## REQUIRED WORK
Reproduce each of the entries that follow, exactly.
** Opening LISTED ENTRIES block **
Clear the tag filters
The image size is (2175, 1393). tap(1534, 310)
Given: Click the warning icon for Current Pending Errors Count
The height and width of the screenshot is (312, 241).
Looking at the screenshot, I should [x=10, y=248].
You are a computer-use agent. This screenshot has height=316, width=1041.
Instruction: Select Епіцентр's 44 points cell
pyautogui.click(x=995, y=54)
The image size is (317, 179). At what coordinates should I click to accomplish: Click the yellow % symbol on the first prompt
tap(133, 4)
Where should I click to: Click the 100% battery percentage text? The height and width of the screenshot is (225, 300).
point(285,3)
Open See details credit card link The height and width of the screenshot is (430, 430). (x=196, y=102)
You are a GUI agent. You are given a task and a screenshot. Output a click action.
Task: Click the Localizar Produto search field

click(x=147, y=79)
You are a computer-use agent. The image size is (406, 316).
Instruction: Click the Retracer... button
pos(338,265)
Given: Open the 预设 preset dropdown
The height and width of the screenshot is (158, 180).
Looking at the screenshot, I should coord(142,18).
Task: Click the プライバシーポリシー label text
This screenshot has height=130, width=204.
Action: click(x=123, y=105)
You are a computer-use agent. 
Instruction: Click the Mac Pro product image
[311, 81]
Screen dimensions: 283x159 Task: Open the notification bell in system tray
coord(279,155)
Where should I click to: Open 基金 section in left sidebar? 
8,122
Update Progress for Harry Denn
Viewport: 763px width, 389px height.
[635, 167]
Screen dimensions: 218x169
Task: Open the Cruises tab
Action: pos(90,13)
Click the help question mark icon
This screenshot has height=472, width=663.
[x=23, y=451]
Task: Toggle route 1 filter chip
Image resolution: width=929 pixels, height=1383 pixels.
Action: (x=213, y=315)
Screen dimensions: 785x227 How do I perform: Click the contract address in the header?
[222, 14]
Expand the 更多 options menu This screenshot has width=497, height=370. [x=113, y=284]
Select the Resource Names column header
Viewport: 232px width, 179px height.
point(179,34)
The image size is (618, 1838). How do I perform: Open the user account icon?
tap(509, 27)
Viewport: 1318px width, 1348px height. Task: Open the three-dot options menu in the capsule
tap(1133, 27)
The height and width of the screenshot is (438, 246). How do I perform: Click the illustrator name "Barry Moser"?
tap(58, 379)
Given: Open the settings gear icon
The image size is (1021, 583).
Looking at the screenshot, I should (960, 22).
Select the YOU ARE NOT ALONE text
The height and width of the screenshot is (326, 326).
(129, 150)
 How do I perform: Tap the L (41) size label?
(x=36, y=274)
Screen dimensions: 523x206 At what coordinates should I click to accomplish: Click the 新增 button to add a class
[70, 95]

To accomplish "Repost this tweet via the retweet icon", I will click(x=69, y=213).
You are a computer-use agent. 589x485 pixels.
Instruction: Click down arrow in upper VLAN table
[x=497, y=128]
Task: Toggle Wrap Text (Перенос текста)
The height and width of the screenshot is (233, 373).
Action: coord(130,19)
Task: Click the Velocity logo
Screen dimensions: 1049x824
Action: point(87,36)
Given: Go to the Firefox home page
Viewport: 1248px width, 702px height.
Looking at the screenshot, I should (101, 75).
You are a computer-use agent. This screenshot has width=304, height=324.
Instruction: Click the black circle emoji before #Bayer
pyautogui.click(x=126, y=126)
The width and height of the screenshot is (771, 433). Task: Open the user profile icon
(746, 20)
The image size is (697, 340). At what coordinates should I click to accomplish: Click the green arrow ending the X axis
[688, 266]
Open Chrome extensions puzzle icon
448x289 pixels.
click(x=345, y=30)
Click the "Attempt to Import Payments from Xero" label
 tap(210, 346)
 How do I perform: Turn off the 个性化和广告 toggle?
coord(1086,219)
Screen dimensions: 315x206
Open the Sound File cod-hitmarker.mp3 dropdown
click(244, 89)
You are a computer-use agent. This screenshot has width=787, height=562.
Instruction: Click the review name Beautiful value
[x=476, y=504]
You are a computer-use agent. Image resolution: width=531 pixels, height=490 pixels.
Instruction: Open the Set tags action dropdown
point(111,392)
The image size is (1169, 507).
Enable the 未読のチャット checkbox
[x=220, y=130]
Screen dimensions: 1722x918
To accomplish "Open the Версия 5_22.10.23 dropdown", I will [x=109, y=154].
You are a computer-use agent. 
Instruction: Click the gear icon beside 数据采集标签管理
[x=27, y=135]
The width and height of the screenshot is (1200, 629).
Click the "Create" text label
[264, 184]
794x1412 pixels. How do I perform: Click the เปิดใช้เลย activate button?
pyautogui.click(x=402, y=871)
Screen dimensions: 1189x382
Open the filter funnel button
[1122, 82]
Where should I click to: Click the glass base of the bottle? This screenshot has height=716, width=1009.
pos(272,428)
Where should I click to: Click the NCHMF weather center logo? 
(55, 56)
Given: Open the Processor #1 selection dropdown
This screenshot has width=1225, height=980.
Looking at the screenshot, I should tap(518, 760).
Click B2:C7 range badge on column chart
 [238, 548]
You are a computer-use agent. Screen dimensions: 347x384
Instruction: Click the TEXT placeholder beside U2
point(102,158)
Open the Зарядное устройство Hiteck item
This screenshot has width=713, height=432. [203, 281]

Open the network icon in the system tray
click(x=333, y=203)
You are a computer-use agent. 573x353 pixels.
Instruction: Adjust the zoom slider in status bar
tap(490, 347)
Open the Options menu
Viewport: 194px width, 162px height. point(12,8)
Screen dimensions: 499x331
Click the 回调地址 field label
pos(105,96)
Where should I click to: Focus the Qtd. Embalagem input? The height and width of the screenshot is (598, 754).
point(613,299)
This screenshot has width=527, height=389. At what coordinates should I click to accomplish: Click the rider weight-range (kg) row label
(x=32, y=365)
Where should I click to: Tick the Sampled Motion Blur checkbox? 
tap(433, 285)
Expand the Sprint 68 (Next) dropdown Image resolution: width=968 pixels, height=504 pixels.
** Closing LISTED ENTRIES block **
## PROBLEM SOLUTION
Clear the tag filters
The image size is (2175, 1393). tap(1534, 310)
Given: Click the warning icon for Current Pending Errors Count
The height and width of the screenshot is (312, 241).
Looking at the screenshot, I should [x=10, y=248].
You are a computer-use agent. This screenshot has height=316, width=1041.
Instruction: Select Епіцентр's 44 points cell
pyautogui.click(x=995, y=54)
The image size is (317, 179). At what coordinates should I click to accomplish: Click the yellow % symbol on the first prompt
tap(133, 4)
Where should I click to: Click the 100% battery percentage text? The height and width of the screenshot is (225, 300).
point(285,3)
Open See details credit card link The height and width of the screenshot is (430, 430). (x=196, y=102)
You are a GUI agent. You are given a task and a screenshot. Output a click action.
Task: Click the Localizar Produto search field

click(x=147, y=79)
You are a computer-use agent. The image size is (406, 316).
Instruction: Click the Retracer... button
pos(338,265)
Given: Open the 预设 preset dropdown
The height and width of the screenshot is (158, 180).
Looking at the screenshot, I should coord(142,18).
Task: Click the プライバシーポリシー label text
This screenshot has height=130, width=204.
Action: click(x=123, y=105)
You are a computer-use agent. 
Instruction: Click the Mac Pro product image
[311, 81]
Screen dimensions: 283x159 Task: Open the notification bell in system tray
coord(279,155)
Where should I click to: Open 基金 section in left sidebar? 
8,122
Update Progress for Harry Denn
Viewport: 763px width, 389px height.
[635, 167]
Screen dimensions: 218x169
Task: Open the Cruises tab
Action: pos(90,13)
Click the help question mark icon
This screenshot has height=472, width=663.
[x=23, y=451]
Task: Toggle route 1 filter chip
Image resolution: width=929 pixels, height=1383 pixels.
Action: (x=213, y=315)
Screen dimensions: 785x227 How do I perform: Click the contract address in the header?
[222, 14]
Expand the 更多 options menu This screenshot has width=497, height=370. [x=113, y=284]
Select the Resource Names column header
Viewport: 232px width, 179px height.
point(179,34)
The image size is (618, 1838). How do I perform: Open the user account icon?
tap(509, 27)
Viewport: 1318px width, 1348px height. Task: Open the three-dot options menu in the capsule
tap(1133, 27)
The height and width of the screenshot is (438, 246). How do I perform: Click the illustrator name "Barry Moser"?
tap(58, 379)
Given: Open the settings gear icon
The image size is (1021, 583).
Looking at the screenshot, I should (960, 22).
Select the YOU ARE NOT ALONE text
The height and width of the screenshot is (326, 326).
(129, 150)
 How do I perform: Tap the L (41) size label?
(x=36, y=274)
Screen dimensions: 523x206 At what coordinates should I click to accomplish: Click the 新增 button to add a class
[70, 95]

To accomplish "Repost this tweet via the retweet icon", I will click(x=69, y=213).
You are a computer-use agent. 589x485 pixels.
Instruction: Click down arrow in upper VLAN table
[x=497, y=128]
Task: Toggle Wrap Text (Перенос текста)
The height and width of the screenshot is (233, 373).
Action: coord(130,19)
Task: Click the Velocity logo
Screen dimensions: 1049x824
Action: point(87,36)
Given: Go to the Firefox home page
Viewport: 1248px width, 702px height.
Looking at the screenshot, I should (101, 75).
You are a computer-use agent. This screenshot has width=304, height=324.
Instruction: Click the black circle emoji before #Bayer
pyautogui.click(x=126, y=126)
The width and height of the screenshot is (771, 433). Task: Open the user profile icon
(746, 20)
The image size is (697, 340). At what coordinates should I click to accomplish: Click the green arrow ending the X axis
[688, 266]
Open Chrome extensions puzzle icon
448x289 pixels.
click(x=345, y=30)
Click the "Attempt to Import Payments from Xero" label
 tap(210, 346)
 How do I perform: Turn off the 个性化和广告 toggle?
coord(1086,219)
Screen dimensions: 315x206
Open the Sound File cod-hitmarker.mp3 dropdown
click(244, 89)
You are a computer-use agent. This screenshot has width=787, height=562.
Instruction: Click the review name Beautiful value
[x=476, y=504]
You are a computer-use agent. Image resolution: width=531 pixels, height=490 pixels.
Instruction: Open the Set tags action dropdown
point(111,392)
The image size is (1169, 507).
Enable the 未読のチャット checkbox
[x=220, y=130]
Screen dimensions: 1722x918
To accomplish "Open the Версия 5_22.10.23 dropdown", I will [x=109, y=154].
You are a computer-use agent. 
Instruction: Click the gear icon beside 数据采集标签管理
[x=27, y=135]
The width and height of the screenshot is (1200, 629).
Click the "Create" text label
[264, 184]
794x1412 pixels. How do I perform: Click the เปิดใช้เลย activate button?
pyautogui.click(x=402, y=871)
Screen dimensions: 1189x382
Open the filter funnel button
[1122, 82]
Where should I click to: Click the glass base of the bottle? This screenshot has height=716, width=1009.
pos(272,428)
Where should I click to: Click the NCHMF weather center logo? 
(55, 56)
Given: Open the Processor #1 selection dropdown
This screenshot has width=1225, height=980.
Looking at the screenshot, I should tap(518, 760).
Click B2:C7 range badge on column chart
 [238, 548]
You are a computer-use agent. Screen dimensions: 347x384
Instruction: Click the TEXT placeholder beside U2
point(102,158)
Open the Зарядное устройство Hiteck item
This screenshot has width=713, height=432. [203, 281]

Open the network icon in the system tray
click(x=333, y=203)
You are a computer-use agent. 573x353 pixels.
Instruction: Adjust the zoom slider in status bar
tap(490, 347)
Open the Options menu
Viewport: 194px width, 162px height. point(12,8)
Screen dimensions: 499x331
Click the 回调地址 field label
pos(105,96)
Where should I click to: Focus the Qtd. Embalagem input? The height and width of the screenshot is (598, 754).
point(613,299)
This screenshot has width=527, height=389. At what coordinates should I click to accomplish: Click the rider weight-range (kg) row label
(x=32, y=365)
Where should I click to: Tick the Sampled Motion Blur checkbox? 
tap(433, 285)
Expand the Sprint 68 (Next) dropdown Image resolution: width=968 pixels, height=504 pixels.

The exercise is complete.